Apache Tika failing to read content from nested content control

Summary

We investigated an issue where Apache Tika fails to extract text from the content of a nested Structured Document Tag (SDT), also known as a Content Control, in a .docx file. The XML structure contains an SDT inside another SDT’s sdtContent. While Tika correctly extracts text from the outer and non-nested elements, the text inside the inner SDT (e.g., “LC Chat 04”) is omitted. This occurs because Tika’s default OOXMLParser relies on a document-order traversal that often processes the inner SDT’s header properties and fails to correctly recurse into its content for text extraction in this specific nested configuration.

Root Cause

The root cause is insufficient handling of deeply nested SDT structures within Tika’s OOXMLParser logic. Specifically:

Recursive Depth Limitation/Logic Flaw: The parser likely traverses the w:sdt node, recognizes the outer SDT, extracts its w:sdtContent, and then processes that. However, when it encounters the inner w:sdt within that content, it either fails to trigger the specific extraction routine for that child node or incorrectly prioritizes the w:sdtPr (properties) over the w:sdtContent for the nested block.
Standard Deviation: The expected behavior for a compliant OOXML parser is to recursively unwrap sdtContent layers. The failure indicates the recursion logic stops or returns null/empty for the nested node before text extraction completes.

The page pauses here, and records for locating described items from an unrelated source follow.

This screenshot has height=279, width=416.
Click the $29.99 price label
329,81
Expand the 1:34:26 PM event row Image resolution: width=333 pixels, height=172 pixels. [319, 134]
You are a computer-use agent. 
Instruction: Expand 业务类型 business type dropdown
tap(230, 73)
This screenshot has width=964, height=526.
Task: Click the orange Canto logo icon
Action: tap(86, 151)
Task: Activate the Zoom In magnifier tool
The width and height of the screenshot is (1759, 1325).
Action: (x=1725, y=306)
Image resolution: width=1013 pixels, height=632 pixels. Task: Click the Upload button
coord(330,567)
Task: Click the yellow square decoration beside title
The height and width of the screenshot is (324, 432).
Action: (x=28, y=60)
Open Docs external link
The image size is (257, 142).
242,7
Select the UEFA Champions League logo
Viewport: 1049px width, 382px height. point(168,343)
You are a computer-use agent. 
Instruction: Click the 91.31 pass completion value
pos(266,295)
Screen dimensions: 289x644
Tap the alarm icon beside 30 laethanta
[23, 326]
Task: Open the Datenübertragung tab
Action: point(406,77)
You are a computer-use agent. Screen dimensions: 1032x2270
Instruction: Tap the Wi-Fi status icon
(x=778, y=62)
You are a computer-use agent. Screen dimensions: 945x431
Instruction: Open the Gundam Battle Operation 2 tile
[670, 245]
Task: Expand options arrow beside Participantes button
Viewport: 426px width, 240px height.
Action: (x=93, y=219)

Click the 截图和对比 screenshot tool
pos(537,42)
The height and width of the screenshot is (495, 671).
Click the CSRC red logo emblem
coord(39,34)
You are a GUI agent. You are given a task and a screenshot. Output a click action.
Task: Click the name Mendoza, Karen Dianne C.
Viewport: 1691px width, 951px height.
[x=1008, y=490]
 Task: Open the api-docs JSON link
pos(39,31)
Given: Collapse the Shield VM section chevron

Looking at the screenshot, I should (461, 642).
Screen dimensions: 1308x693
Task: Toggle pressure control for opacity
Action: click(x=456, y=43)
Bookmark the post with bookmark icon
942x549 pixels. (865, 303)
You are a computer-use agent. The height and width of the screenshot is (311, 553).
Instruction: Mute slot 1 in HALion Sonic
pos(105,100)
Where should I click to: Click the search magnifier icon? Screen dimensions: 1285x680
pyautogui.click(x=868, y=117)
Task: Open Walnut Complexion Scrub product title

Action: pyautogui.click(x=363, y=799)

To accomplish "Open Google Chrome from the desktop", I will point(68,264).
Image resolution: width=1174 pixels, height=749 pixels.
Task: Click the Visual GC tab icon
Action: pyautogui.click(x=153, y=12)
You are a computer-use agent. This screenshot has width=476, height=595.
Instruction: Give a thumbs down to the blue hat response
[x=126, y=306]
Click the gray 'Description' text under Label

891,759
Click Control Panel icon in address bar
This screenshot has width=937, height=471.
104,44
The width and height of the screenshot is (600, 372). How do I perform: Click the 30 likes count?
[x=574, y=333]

Why This Happens in Real Systems

This is a classic edge-case scenario in document processing engines:

Tooling Variance: Documents generated by tools like docx4j often use non-standard nesting for “smart documents” or complex templates. Standard Microsoft Word usage often flattens these controls or places them side-by-side rather than strictly nesting them inside one another’s content flow.
Parser Assumptions: Parsers often assume SDTs are leaf nodes (containing text or a single block) or handle only one level of nesting. When a user inserts a placeholder inside another placeholder’s text stream, it creates a hierarchy that standard generic parsers might misinterpret as a property block rather than a content stream.

Real-World Impact

Data Loss: In automated contract generation or data extraction workflows, users will lose critical data (e.g., “LC Chat 04”) hidden inside the nested tags.
Broken Logic: This creates a discrepancy between the visual text of the Word document and the extracted text, leading to failed validation checks in document management systems.
Maintenance Overhead: Engineering teams must implement custom parsers or pre-processors to strip SDT tags, adding unnecessary complexity to the pipeline.

Example or Code

While the specific parsing logic of Apache Tika is internal, the XML structure causing the failure is defined in the input. The problematic hierarchy in document.xml is:


  
   ... 
  
     ... 
    
      
       ... 
      
        LC Chat 04

How Senior Engineers Fix It

Senior engineers implement robust recursion to handle nested structures. If modifying the parser (or patching Tika locally), the fix involves ensuring the text handler processes w:sdt nodes regardless of depth:

Deep Recursion: Update the content handler to explicitly check for w:sdt children inside w:sdtContent. It must not stop at the first level.
Pre-processing (Workaround): Write a pre-processor (using POI or XMLUnit) that strips w:sdt tags but preserves w:t text nodes before the file reaches Tika. This normalizes the document.
Configuration Check: Ensure OOXMLParser is configured to ignore formatting control words that might be hiding the text (though usually, this is a structural bug, not a config one).

Why Juniors Miss It

Linear Thinking: Juniors often test with “happy path” documents where content controls are used individually, not nested deeply inside one another.
Visual vs. Code: They rely on the “Text View” in Word, which renders the merged content correctly, failing to realize the underlying XML structure creates a recursion trap for the parser.
Library Trust: There is a tendency to assume that standard libraries like Apache Tika handle all valid OOXML structures perfectly, overlooking that valid XML doesn’t always guarantee valid parser logic for every edge case.